# EXTRACTED ENTRIES
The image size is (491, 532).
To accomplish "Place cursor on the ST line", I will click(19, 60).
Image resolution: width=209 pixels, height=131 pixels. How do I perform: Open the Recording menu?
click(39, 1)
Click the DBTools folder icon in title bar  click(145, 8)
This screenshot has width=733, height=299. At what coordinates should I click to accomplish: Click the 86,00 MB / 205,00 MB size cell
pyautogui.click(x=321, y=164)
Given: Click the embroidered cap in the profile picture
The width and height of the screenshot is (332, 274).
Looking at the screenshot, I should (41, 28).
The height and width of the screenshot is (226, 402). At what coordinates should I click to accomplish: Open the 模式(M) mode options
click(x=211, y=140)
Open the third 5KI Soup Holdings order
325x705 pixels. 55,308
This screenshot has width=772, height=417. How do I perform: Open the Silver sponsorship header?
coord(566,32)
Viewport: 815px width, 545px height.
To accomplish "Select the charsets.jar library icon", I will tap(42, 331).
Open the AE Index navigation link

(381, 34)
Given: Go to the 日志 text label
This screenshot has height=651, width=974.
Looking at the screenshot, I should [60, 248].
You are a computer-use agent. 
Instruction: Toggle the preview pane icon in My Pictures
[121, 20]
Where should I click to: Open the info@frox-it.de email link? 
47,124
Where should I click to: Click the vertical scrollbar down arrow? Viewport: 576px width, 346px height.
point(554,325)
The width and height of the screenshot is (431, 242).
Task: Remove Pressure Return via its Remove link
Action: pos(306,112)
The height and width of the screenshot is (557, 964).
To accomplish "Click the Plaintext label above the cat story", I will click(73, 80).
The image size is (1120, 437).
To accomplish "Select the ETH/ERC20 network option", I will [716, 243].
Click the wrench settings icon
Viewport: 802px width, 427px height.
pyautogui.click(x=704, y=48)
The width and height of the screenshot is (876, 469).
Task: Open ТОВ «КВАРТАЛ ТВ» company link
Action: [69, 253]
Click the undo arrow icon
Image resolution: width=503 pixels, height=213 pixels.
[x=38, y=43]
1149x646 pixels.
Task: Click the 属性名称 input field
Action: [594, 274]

# INSTRUCTIONS TO FOLLOW
Write the lines out exactly, from the one with "Given: Go to the 日志 text label" down to the last line of the listing, and leave out all others.

# WORKED SOLUTION
Given: Go to the 日志 text label
This screenshot has height=651, width=974.
Looking at the screenshot, I should [60, 248].
You are a computer-use agent. 
Instruction: Toggle the preview pane icon in My Pictures
[121, 20]
Where should I click to: Open the info@frox-it.de email link? 
47,124
Where should I click to: Click the vertical scrollbar down arrow? Viewport: 576px width, 346px height.
point(554,325)
The width and height of the screenshot is (431, 242).
Task: Remove Pressure Return via its Remove link
Action: pos(306,112)
The height and width of the screenshot is (557, 964).
To accomplish "Click the Plaintext label above the cat story", I will click(73, 80).
The image size is (1120, 437).
To accomplish "Select the ETH/ERC20 network option", I will [716, 243].
Click the wrench settings icon
Viewport: 802px width, 427px height.
pyautogui.click(x=704, y=48)
The width and height of the screenshot is (876, 469).
Task: Open ТОВ «КВАРТАЛ ТВ» company link
Action: [69, 253]
Click the undo arrow icon
Image resolution: width=503 pixels, height=213 pixels.
[x=38, y=43]
1149x646 pixels.
Task: Click the 属性名称 input field
Action: [594, 274]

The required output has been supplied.